Equipotency and (in)finiteness

Naive set theory: Size of a set

Equipotency and (in)finiteness

We call the set $X$ equipotent or equinumerous with respect to the set $Y$ , and we also say that $X$ has the same cardinality or the same number of elements as $Y$ if there exists a bijection $f\:\;X\rightarrow Y$ . We denote this as $X\cong Y$ . If two sets $X$ and $Y$ are not equipotent, we denote this with $X\ncong Y$ .

The relation "is equipotent to" is an equivalence relation between sets. This means that for arbitrary sets $X$ , $Y$ , and $Z$ :

$X\cong X$ ;
If $X\cong Y$ , then $Y\cong X$ ;
If $X\cong Y$ and $Y\cong Z$ , then $X\cong Z$ .

$X\cong X$ (reflexivity): the identity function $\mathrm{id}_X:\;X\rightarrow X$ defined by $\mathrm{id}(x)=x$ for all $x\in X$ is a bijection;
If $X\cong Y$ , then $Y\cong X$ (symmetry): if $f\:\;X\rightarrow Y$ is a bijection, then the inverse function $f^{-1}\:\;Y\rightarrow X$ is also that;
If $X\cong Y$ and $Y\cong Z$ , then $X\cong Z$ (transitivity): if $f\:\;X\rightarrow Y$ is a bijection and $g\:\;Y\rightarrow Z$ is a bijection, then the composition $g\circ f\:\;X\rightarrow Z$ is also a bijection.

Examples

$\{a,b,c\}\cong \{1,2,3\}$
because the function $f$ defined by $f(a)=1$ , $f(b)=2$ , $f(c)=3$ is a bijection from $\{a,b,c\}$ to $\{1,2,3\}$ .
$\{a,b,c,d\}\ncong \{1,2,3\}$
because the pigeonhole principle guarantees that there is no injective function from $\{a,b,c,d\}$ to $\{1,2,3\}$ , let alone a bijection.
The closed interval $[0,1]$ in $\mathbb{R}$ is equipotent to any other closed interval $[a,b]$ (with $a<b$ )
because the function $f$ defined by $f(x)=(b-a)x+a$ is a bijection from $[0,1]$ to $[a,b]$ .
The open interval $(-1,1)$ is equipotent to $\mathbb{R}$
because the function $f:\;(-1,1)\rightarrow \mathbb{R},\quad f(x)=\tan(\tfrac{1}{2}\pi x)$ is a bijectie from $(-1,1)$ to $\mathbb{R}$ .
$\mathbb{N}\backslash \{0\}\cong \mathbb{N}$
because the function $f$ defined by $f(n)=n-1$ is a bijection from $\mathbb{N}\backslash \{0\}$ to $\mathbb{N}$ . This means that when counting elements, it does not matter whether you start at $1$ or $0$ .
$\mathbb{Z}\cong \mathbb{N}$ because the function $f(n)=\begin{cases}2n&\text{if }n\ge 0\\ -2n-1&\text{if }n< 0\end{cases}$ is a bijection from $\mathbb{Z}$ to $\mathbb{N}$ .
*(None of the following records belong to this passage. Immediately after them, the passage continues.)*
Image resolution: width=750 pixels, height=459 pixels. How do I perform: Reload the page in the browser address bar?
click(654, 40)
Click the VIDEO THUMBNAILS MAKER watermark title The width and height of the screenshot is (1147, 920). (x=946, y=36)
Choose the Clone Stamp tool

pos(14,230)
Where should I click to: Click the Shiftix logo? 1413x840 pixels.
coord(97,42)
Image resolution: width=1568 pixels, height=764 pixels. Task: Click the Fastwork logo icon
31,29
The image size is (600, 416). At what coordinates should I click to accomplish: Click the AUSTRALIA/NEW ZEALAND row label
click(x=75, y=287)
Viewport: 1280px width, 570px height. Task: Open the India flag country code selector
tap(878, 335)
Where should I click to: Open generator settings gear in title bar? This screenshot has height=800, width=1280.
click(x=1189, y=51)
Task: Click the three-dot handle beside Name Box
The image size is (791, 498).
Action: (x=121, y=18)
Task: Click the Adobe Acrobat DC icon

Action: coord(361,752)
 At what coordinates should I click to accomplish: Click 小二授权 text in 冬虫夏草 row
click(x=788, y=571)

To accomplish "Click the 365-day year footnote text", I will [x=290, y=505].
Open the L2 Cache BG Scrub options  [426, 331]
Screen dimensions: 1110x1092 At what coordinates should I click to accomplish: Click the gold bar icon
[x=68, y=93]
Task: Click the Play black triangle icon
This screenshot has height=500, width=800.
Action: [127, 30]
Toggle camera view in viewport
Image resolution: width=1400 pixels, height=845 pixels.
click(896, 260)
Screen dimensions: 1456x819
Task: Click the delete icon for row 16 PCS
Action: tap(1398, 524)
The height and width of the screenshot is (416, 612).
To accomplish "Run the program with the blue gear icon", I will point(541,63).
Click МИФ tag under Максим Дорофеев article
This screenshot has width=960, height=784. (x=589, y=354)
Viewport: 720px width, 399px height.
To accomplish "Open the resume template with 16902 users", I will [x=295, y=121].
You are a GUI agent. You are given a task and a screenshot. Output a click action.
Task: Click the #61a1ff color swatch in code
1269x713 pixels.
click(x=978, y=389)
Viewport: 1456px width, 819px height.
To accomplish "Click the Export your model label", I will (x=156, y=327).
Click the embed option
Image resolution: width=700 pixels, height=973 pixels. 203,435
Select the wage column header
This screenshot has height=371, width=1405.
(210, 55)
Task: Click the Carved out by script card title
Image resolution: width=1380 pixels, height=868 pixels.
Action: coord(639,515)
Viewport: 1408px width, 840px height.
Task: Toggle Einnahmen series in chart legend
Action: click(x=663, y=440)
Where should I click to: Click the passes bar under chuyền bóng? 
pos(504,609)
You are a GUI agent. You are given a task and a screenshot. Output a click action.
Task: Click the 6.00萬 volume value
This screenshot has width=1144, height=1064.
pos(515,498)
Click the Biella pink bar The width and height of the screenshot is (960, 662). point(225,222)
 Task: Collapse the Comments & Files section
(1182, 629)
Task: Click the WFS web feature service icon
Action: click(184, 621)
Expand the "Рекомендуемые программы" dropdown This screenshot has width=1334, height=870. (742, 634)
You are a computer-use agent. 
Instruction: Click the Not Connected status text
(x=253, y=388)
A formal definition of finiteness and infiniteness of a set is as follows:

A set $X$ is called

finite if there exists an $n\in \mathbb{N}$ such that $X\cong\{0,\ldots , n-1\}$ (where $\{\}=\emptyset$ ).
The number of elements of $X$ , which we elegantly call the cardinality of $X$ , is then equal to $n$ and we denote this as $|X|=n$ ;
infinite if $X$ finite.
Examples of infinite sets are the number sets $\mathbb{N}$ , $\mathbb{Z}$ , $\mathbb{Q}$ , and $\mathbb{R}$

$\mathbb{N}\times \mathbb{N} \cong \mathbb{N}$

In the diagram below, the elements of $\mathbb{N}\times \mathbb{N}$ are shown on the left in a grid along with blue arrows indicating the order in which we will traverse the elements of the set. On the right is the counting of the elements according to this traversal along diagonals starting from $0$ .

traversal along diagonals

At position $(i,j)$ we arrive with the count number given by the function $f$ defined by $f(i,j)=\tfrac{1}{2}(i+j)(i+j+1)+i$ . This is a bijection from $\mathbb{N}\times \mathbb{N}$ to $\mathbb{N}$ .

Without proof:

$\mathbb{R} \cong {\Large\wp}(\mathbb{N})$ .